Lo que no cuenta esa prensa objetiva y neutral es que la mayoría de esos muertos son chavistas, 10 eran funcionarios públicos; que únicamente el 7% de los detenidos recibieron medidas privativas de libertad y que 19 efectivos de las fuerzas de seguridad están procesados por excesos en las detenciones. Tampoco cuentan que entre los detenidos hay 58 extranjeros, mercenarios implicados en acciones terroristas, y uso de armas de fuego, comandadas por grupos de ultra derecha. Entre ellos, Gabriel Alejandro Reyes Beltrán que está reclamado por la INTERPOL a solicitud del Gobierno español por narcotráfico.

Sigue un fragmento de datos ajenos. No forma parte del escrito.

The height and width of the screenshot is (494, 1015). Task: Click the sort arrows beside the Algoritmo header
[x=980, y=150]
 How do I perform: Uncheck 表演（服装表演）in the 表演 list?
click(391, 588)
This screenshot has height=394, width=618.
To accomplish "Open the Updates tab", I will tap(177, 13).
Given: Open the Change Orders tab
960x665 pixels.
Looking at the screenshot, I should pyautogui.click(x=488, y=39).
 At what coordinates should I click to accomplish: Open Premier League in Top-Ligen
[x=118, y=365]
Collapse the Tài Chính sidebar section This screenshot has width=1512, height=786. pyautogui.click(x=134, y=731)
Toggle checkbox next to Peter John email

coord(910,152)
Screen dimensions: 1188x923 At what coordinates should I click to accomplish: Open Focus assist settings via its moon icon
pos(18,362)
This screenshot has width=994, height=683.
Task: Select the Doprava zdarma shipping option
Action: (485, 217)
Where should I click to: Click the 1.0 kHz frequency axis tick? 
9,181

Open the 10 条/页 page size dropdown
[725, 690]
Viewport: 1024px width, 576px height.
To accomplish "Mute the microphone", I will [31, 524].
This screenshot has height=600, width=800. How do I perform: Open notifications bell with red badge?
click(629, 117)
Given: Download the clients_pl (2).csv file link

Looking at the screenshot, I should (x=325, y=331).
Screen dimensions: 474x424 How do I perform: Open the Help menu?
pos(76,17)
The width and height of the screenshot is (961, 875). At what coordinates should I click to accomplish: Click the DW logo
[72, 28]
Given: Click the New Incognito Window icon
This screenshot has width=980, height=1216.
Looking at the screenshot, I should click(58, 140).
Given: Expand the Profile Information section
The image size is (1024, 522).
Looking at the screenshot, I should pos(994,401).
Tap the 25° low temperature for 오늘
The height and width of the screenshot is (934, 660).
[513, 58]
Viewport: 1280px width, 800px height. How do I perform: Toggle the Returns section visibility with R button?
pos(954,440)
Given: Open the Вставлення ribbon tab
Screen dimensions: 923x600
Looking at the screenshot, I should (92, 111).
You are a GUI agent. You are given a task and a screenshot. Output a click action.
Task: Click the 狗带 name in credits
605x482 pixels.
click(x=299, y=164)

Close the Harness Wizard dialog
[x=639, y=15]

Indignado está el periódico El Universal porque a dos muchachos que fueron detenidos el juzgado los consideró inocentes y los dejó en libertad 33 días después. No sé si tras el juicio y la sentencia, porque en ese caso la rapidez de la Justicia venezolana supera en mucho a la española.

El caso evidente es que la mayoría de los culpables de los destrozos causados en el patrimonio público y privado, que ascienden a 15.000 millones de dólares, no han sido detenidos ni siquiera identificados. Y que los tribunales han puesto en libertad a más de 3.000 personas en sólo unos días.

Lo que resulta más penoso para esos medios de comunicación, sus propietarios y representantes, los políticos de la oposición, los empresarios que esconden los suministros y los alimentos, la oligarquía que durante dos siglos ha exprimido al pueblo y disfrutado de todos los tesoros del país es que a pesar de la escasez de algunos productos, de que a veces —y sólo a veces como he podido comprobar— se forman interminables colas, de que la propaganda antichavista llena las pantallas, las páginas impresas y las paredes de grafitis, carteles, dibujos y viñetas de varios metros de longitud, que nadie borra; el pueblo, el pueblo llano, ese que vive en los ranchitos, en los poblados, en los nuevos barrios construidos en los últimos años, que tiene que desplazarse en los autobuses llenos hasta los topes, que trabaja duramente para sacar adelante al país y disfruta de menos beneficios que los ejecutivos de las grandes empresas, no se ha lanzado a las calles de las ciudades, por millones, a manifestarse contra el Gobierno, como hizo para abortar el golpe de Estado contra Chávez en el 2002. 

Porque el pueblo venezolano sabe que únicamente la revolución bolivariana que ahora comienza, a pesar de todas sus dificultades, puede construir un nuevo país que le redima de su explotación secular. Y que ni esa oposición fascista, disfrazada de democrática, ni las promesas de la MUD, Mesa de Unidad Democrática, les darán nunca ni comida ni techo ni sanidad ni educación, como no lo hicieron nunca en más de medio siglo los partidos políticos de la derecha que se repartieron el poder.

Porque la “dictadura bolivariana” que tantos publicistas de la derecha aborrecen respeta la libertad de expresión de los medios de comunicación privados que son mayoría en el país, aguanta estoicamente los ataques, incluso armados, de los sicarios de la oligarquía, y es más  respetuosa con la empresa privada de lo que esta se merece.

Deseo que no tenga que arrepentirse nunca de ello.